The PDMS devices with the 3D printed attachment sites were plasma treated and directly bonded to a glass bottom petri dish, which provides the optical quality and working distance for high-resolution imaging of the generated tissues. Next, a macroscopic seeding well with the cavity dimensions of 7.5 × 12 × 5 mm3 was fabricated by 3D printing a mold (Formlabs 2, Clear resin) and using the standard PDMS (1:
10 Sylgard 184) casting techniques. This large seeding well serves as a common container for all the tissues inside a chip (see Fig. 1A-v), and it is bonded on top of the PDMS device layer after plasma treating both surfaces (Herrick Plasma, 10.5 W RF power, 30–45 seconds). After this bonding step, the PDMS–PDMS and glass PDMS interfaces were sealed using liquid PDMS (1
:
10 Sylgard 184) to prevent any leakage.
Representative top-view images of the individual cavities from completed devices are shown in Fig. 1B and C. Rectangular cavities displayed in Fig. 1B have the same widths of 0.5 mm, and the length varies by 0.5 mm increments. Considering the 0.3 mm width of the attachment sites, we expect the generation of EHTs with the aspect ratios (L/W) of 1.6, 3.3, 5.5, and 6.6. Fig. 1C shows the circular to stadium-like cavities with 6 attachment sites, where 3 cage microstructures were placed on each side of the deformable hemicylindrical membranes. We introduce anisotropy into these EHT designs with 0.2 mm increments in the longitudinal direction. Considering the ≈0.5 mm distance between the diagonal attachment sites, the expected aspect ratios (L/W) of the tissues generated by this design are 1.6, 2, 2.4, and 2.8. An important distinction to note is the stiffness keff of these membranes. Even though the thickness and the height of these membranes are the same (25 μm and 0.3 mm respectively), the different widths and geometries result in different stiffnesses in response to the contractile forces applied upon the attachment sites. We built upon our experimentally verified previous finite element model21 to estimate the effective spring constant of the platform.

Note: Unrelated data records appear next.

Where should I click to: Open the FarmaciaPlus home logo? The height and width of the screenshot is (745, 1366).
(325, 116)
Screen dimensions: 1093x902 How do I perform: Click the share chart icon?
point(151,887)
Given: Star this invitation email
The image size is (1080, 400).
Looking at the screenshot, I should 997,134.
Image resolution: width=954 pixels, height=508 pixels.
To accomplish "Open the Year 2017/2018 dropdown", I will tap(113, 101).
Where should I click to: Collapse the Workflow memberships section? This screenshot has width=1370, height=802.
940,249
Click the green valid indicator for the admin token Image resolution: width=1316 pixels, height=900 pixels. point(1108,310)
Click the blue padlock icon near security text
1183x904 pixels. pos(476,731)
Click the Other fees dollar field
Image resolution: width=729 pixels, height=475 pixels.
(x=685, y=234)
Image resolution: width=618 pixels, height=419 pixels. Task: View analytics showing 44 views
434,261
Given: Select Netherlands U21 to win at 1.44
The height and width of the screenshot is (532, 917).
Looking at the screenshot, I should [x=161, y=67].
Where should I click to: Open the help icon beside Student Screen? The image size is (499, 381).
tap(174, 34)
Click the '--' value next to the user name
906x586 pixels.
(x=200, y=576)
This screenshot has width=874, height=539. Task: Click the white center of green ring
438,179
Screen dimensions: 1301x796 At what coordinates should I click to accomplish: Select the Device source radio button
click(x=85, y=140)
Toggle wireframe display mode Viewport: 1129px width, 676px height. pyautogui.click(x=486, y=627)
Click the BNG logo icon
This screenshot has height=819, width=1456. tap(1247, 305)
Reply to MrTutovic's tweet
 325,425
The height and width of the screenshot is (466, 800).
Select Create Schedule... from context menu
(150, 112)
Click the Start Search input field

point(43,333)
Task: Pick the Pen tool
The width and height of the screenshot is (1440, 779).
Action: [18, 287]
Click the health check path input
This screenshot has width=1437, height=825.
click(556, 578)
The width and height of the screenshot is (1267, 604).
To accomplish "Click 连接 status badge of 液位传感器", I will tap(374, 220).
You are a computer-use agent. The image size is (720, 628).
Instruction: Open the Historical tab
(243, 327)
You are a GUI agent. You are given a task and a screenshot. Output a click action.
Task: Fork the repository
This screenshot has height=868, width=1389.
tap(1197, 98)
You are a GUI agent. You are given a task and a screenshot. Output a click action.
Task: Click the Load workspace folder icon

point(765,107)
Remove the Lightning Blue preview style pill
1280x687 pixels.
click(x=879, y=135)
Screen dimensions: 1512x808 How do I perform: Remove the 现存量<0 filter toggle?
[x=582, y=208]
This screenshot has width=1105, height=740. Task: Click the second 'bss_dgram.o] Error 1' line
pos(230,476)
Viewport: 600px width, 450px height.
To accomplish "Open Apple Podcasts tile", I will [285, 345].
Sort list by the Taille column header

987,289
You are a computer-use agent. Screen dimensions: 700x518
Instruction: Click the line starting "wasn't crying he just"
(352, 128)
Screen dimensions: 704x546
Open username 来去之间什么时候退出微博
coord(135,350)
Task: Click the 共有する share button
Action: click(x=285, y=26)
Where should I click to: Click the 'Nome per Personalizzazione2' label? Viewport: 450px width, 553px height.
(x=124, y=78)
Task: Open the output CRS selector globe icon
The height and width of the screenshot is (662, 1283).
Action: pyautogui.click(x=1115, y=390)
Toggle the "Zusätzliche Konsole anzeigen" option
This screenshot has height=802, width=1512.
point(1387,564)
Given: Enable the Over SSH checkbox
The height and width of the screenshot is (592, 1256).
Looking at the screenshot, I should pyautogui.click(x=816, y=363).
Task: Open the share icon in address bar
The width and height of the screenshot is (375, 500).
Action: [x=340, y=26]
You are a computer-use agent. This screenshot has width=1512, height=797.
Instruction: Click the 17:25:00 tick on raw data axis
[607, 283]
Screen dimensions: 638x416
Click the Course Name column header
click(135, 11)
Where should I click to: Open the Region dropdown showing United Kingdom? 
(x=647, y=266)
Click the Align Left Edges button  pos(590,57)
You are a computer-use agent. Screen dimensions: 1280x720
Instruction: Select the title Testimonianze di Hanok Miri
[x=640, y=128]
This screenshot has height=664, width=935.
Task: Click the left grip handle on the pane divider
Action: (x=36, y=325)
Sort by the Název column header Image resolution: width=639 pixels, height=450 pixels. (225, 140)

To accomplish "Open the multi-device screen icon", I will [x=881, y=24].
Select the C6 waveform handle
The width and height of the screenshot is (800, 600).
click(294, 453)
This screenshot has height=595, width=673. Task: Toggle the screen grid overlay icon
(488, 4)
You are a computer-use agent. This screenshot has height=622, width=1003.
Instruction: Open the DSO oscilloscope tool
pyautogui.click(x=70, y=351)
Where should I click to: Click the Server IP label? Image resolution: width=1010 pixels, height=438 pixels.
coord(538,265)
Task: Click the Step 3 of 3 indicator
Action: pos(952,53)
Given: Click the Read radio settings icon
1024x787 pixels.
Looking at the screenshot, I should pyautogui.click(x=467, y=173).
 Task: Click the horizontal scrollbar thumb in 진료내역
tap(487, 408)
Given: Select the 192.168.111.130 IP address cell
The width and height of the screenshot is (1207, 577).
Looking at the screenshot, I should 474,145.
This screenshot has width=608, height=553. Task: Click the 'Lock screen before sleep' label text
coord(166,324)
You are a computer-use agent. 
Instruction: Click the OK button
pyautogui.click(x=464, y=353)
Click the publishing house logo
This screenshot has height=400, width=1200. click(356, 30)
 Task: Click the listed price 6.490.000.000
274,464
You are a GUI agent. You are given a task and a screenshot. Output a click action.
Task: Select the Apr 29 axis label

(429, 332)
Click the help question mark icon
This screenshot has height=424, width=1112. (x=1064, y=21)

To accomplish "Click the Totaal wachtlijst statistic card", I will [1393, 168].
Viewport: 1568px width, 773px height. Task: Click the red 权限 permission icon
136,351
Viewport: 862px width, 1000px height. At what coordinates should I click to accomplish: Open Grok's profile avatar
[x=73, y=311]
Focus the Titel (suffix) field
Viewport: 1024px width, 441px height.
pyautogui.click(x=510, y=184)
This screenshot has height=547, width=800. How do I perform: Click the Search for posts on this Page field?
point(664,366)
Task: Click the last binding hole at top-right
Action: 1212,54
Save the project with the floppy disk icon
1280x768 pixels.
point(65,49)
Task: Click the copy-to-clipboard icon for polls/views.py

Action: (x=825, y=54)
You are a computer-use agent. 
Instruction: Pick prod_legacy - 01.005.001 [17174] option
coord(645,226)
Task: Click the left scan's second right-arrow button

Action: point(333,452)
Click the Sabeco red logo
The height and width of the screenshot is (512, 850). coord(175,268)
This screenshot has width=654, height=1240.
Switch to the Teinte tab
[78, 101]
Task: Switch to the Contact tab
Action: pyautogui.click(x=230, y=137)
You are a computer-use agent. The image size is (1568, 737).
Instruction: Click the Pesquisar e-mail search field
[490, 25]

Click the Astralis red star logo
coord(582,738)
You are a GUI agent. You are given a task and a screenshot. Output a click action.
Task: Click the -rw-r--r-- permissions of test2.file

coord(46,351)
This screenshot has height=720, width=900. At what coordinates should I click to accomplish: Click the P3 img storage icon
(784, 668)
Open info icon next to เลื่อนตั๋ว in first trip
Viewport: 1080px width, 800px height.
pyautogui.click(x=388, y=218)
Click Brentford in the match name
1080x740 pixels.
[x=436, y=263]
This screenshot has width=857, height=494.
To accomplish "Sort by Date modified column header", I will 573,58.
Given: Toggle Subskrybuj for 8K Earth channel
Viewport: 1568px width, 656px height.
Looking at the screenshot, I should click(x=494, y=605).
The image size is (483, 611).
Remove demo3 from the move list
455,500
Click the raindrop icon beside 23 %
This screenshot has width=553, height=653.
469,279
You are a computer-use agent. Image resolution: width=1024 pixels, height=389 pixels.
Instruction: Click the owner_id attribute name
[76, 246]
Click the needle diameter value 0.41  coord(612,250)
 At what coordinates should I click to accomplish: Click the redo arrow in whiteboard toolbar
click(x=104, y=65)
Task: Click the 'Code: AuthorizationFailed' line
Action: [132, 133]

Human mesenchymal stem cells (hMSCs) were isolated from a 39 year-old male and stored in low glucose Dulbecco's modified medium (DMEM, Fisher) supplemented with 10% Fetal Bovine Serum (FBS), 1% penicillin–streptomycin (P/S) (Fisher), and 10% DMSO in liquid nitrogen until further use. Cells were thawed and passaged using 0.25% trypsin–EDTA (Fisher) and cultured in low-glucose DMEM supplemented with 10% FBS and 1% P/S.
In calcium imaging videos, an ImageJ (NIH) plugin, MUSCLEMOTION, was used instead to generate normalized contractile behavior.27 To quantify calcium fluorescence and its dynamics from the videos, another ImageJ plugin, Spiky, was used.28 Its algorithm is based on summing the pixel intensities in a specified region for each frame of a time series video. MATLAB and OriginPro 2018 were used for data analysis. Peak detection was done either by the “findpeaks” command in MATLAB or the “Peak Analyzer” tool in Origin.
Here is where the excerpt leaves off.